◆ Work instruction ◆
Using the entries below, give the count of lines that hold "options". Say nothing besides the number.

Data in this exercise Block Start

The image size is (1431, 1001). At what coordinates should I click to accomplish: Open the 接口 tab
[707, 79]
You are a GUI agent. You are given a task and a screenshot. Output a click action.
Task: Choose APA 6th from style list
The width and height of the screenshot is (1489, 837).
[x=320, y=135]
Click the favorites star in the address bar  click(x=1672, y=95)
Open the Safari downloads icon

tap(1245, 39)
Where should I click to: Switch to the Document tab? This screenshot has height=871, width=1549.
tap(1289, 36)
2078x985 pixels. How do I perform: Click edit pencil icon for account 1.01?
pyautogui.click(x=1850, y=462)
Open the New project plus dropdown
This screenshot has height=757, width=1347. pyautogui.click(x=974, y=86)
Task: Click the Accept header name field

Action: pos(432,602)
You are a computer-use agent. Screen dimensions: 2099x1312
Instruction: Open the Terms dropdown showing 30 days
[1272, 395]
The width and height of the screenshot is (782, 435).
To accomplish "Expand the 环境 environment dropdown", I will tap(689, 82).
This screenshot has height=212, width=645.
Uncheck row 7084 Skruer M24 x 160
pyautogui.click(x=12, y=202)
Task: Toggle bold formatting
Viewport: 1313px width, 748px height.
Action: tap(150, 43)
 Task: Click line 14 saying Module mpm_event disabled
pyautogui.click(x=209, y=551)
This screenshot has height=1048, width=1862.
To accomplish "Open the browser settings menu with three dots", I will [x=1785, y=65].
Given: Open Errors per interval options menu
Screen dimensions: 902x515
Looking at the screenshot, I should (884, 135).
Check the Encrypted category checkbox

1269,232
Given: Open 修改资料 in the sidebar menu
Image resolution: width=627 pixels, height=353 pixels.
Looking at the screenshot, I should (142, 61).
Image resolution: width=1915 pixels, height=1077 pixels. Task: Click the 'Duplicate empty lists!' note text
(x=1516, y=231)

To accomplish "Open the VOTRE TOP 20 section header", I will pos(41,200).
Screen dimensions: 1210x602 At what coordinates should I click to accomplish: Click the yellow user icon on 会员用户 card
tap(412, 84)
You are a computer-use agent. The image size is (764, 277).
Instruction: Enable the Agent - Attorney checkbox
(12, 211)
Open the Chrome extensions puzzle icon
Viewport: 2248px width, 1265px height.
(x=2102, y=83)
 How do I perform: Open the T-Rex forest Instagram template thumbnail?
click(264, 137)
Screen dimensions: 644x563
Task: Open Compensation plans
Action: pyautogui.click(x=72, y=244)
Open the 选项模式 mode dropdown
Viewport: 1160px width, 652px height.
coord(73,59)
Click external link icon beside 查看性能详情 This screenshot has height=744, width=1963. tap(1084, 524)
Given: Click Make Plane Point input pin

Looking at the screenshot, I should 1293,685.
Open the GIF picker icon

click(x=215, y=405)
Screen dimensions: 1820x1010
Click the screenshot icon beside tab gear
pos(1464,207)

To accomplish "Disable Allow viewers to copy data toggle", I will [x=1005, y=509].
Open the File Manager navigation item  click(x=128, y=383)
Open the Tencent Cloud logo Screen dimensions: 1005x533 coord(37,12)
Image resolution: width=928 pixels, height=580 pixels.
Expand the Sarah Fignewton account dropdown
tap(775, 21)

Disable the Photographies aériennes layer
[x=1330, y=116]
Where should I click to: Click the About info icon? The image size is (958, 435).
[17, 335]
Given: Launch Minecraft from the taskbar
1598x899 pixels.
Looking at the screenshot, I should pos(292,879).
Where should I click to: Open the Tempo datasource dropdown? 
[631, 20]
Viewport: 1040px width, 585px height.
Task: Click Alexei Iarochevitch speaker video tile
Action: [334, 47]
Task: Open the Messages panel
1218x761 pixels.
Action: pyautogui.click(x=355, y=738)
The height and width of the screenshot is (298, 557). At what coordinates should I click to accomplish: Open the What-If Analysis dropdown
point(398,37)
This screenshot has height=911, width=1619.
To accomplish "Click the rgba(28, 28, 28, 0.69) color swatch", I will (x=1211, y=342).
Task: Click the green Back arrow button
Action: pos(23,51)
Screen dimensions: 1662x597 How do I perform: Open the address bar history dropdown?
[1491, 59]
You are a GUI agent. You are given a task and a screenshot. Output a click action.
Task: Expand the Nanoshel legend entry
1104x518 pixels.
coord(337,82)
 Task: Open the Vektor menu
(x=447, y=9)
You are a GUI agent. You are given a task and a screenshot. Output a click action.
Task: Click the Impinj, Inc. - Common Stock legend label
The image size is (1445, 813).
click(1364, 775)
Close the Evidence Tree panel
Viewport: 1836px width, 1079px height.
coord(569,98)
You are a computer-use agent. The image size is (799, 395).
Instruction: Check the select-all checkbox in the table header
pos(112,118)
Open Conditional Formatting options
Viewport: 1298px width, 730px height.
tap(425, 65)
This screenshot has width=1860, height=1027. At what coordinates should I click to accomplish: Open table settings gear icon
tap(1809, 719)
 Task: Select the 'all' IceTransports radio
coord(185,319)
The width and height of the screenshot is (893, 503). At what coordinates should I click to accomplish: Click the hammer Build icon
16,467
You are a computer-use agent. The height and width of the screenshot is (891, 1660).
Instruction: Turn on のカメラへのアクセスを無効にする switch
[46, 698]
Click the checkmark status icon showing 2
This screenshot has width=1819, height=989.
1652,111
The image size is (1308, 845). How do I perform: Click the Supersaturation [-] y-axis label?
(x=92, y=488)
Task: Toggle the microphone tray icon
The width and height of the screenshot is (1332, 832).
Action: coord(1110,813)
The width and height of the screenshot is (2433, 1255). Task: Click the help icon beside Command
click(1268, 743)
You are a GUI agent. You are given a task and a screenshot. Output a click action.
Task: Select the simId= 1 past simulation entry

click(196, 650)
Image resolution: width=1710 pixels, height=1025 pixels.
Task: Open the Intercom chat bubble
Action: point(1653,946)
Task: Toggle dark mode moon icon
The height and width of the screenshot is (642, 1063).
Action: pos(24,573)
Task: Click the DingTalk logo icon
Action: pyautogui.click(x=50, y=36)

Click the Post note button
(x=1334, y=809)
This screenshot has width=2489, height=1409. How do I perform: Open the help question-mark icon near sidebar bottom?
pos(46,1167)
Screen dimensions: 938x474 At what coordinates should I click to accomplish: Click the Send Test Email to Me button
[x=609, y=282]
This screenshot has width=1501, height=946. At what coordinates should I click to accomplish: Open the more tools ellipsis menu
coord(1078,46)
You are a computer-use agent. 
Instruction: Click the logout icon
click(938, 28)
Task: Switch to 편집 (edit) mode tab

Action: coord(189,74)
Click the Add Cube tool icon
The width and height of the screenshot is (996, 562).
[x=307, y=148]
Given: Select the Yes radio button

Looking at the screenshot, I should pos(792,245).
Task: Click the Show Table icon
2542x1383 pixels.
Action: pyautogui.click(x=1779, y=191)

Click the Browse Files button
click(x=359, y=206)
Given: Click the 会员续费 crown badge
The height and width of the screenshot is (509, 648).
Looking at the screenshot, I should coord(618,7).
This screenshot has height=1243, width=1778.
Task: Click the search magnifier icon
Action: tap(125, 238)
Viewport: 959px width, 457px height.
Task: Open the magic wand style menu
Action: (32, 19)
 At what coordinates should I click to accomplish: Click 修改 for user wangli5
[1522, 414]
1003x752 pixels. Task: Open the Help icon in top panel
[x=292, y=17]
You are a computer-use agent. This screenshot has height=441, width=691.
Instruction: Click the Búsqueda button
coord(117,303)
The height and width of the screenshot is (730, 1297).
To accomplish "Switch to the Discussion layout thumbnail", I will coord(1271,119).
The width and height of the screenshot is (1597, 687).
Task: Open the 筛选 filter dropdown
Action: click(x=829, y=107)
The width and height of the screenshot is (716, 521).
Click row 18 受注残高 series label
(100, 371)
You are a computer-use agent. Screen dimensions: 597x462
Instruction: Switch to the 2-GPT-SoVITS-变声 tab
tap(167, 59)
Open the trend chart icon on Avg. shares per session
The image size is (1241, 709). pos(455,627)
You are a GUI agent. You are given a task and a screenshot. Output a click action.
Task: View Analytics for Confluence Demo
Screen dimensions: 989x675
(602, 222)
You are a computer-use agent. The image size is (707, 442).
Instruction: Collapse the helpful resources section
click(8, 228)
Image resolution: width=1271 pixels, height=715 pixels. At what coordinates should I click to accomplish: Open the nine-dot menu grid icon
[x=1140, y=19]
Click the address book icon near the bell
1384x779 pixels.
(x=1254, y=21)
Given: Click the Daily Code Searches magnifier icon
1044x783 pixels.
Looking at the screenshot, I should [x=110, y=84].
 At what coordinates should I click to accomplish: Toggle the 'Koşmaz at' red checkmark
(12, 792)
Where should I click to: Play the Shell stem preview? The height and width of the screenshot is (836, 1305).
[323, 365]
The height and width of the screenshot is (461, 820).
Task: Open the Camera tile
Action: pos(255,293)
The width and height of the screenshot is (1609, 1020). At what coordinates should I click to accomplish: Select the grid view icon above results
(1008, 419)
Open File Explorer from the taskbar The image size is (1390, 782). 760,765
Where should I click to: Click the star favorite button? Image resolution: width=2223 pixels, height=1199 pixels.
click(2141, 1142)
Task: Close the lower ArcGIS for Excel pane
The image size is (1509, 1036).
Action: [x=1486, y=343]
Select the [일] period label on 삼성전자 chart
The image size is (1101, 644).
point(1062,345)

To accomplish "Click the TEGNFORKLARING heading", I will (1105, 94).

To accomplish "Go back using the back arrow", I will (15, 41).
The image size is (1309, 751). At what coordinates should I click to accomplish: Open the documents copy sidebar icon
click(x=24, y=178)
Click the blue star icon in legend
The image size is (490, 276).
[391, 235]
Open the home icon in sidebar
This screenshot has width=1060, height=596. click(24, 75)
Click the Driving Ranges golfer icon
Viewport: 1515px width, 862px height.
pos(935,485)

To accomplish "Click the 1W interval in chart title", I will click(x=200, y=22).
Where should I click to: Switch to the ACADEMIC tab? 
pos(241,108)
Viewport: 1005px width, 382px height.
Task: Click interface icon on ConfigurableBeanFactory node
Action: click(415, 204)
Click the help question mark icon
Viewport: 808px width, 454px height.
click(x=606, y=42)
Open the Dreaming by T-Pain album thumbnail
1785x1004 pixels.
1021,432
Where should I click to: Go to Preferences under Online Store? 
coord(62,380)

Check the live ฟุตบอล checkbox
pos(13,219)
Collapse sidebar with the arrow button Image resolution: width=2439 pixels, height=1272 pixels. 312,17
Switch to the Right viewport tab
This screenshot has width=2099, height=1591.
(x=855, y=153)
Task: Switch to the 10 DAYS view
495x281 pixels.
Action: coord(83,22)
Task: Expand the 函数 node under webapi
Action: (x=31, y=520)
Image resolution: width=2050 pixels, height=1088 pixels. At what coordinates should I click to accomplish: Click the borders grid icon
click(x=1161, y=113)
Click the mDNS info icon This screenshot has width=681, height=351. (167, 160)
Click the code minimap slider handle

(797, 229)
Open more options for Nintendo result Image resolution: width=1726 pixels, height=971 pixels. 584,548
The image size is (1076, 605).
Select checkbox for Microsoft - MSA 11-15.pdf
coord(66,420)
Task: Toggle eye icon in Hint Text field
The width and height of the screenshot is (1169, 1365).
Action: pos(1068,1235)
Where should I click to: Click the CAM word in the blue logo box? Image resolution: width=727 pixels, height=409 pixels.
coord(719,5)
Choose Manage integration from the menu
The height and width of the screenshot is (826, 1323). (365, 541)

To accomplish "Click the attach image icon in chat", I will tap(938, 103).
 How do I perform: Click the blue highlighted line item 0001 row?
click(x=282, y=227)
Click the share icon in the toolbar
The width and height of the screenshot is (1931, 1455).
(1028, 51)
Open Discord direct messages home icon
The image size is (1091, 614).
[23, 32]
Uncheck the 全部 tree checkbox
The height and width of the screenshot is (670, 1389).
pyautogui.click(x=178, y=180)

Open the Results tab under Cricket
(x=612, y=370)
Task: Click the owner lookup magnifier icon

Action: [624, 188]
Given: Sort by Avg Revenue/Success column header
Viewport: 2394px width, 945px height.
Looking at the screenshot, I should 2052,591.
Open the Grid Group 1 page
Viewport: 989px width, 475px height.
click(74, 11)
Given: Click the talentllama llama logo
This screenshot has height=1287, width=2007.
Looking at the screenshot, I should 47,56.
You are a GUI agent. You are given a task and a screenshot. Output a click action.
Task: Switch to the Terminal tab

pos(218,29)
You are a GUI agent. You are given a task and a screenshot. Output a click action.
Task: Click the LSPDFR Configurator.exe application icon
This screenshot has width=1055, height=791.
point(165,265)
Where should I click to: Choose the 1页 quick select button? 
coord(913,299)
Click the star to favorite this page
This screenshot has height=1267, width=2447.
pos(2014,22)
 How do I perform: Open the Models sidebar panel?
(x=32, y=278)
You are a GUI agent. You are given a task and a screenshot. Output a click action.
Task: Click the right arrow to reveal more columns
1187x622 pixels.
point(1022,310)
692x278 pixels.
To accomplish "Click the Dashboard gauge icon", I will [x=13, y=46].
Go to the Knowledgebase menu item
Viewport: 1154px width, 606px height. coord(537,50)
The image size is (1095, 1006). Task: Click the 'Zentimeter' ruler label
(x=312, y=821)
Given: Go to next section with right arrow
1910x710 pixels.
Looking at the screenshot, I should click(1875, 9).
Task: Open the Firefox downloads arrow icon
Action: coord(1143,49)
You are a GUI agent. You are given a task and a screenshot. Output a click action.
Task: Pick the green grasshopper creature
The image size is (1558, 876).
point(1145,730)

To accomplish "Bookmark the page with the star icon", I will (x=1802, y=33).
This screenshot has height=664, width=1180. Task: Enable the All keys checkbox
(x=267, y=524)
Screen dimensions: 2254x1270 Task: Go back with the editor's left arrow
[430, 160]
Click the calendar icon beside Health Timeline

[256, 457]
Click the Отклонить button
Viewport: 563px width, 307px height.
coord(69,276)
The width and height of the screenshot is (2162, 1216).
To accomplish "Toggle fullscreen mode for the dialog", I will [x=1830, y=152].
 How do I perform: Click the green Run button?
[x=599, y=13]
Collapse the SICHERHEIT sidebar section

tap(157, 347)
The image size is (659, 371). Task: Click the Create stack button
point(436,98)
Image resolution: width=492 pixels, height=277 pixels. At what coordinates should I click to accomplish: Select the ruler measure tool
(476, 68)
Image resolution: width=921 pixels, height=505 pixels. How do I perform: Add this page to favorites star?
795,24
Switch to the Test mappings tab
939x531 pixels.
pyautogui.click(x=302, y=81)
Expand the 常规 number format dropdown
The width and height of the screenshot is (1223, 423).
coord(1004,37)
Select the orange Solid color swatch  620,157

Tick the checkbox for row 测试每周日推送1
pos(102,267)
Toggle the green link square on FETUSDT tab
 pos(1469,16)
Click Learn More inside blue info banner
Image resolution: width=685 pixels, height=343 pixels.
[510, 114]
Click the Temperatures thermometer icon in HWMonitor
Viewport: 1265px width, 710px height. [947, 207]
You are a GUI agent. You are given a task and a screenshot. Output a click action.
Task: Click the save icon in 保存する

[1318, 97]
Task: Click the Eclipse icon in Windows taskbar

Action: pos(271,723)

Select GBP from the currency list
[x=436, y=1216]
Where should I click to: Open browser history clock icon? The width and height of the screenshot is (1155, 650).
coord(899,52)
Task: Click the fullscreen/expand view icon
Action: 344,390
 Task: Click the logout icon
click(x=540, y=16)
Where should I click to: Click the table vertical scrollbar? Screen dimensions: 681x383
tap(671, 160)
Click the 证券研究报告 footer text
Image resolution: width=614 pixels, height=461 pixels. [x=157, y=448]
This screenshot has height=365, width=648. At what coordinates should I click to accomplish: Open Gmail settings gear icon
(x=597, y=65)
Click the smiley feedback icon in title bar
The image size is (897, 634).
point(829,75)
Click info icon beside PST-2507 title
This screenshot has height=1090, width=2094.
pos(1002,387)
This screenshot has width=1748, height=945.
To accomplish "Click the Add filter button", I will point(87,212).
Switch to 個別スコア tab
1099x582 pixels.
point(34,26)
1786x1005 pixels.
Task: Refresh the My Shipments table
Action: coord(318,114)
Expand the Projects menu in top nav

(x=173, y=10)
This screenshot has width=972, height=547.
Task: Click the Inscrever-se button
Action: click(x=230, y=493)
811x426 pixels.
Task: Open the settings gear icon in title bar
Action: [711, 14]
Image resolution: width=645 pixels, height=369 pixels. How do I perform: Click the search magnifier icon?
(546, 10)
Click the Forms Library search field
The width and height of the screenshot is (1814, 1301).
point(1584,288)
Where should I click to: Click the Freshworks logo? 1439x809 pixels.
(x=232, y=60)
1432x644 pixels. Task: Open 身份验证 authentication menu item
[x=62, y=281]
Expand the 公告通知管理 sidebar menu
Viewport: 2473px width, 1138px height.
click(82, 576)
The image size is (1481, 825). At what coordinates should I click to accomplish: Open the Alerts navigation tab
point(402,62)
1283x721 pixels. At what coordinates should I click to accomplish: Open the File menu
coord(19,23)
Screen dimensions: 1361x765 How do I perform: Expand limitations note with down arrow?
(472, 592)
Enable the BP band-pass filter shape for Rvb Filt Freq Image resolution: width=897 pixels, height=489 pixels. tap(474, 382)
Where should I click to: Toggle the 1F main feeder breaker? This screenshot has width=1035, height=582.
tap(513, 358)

Data in this exercise Block End

◆ Output of the task ◆
3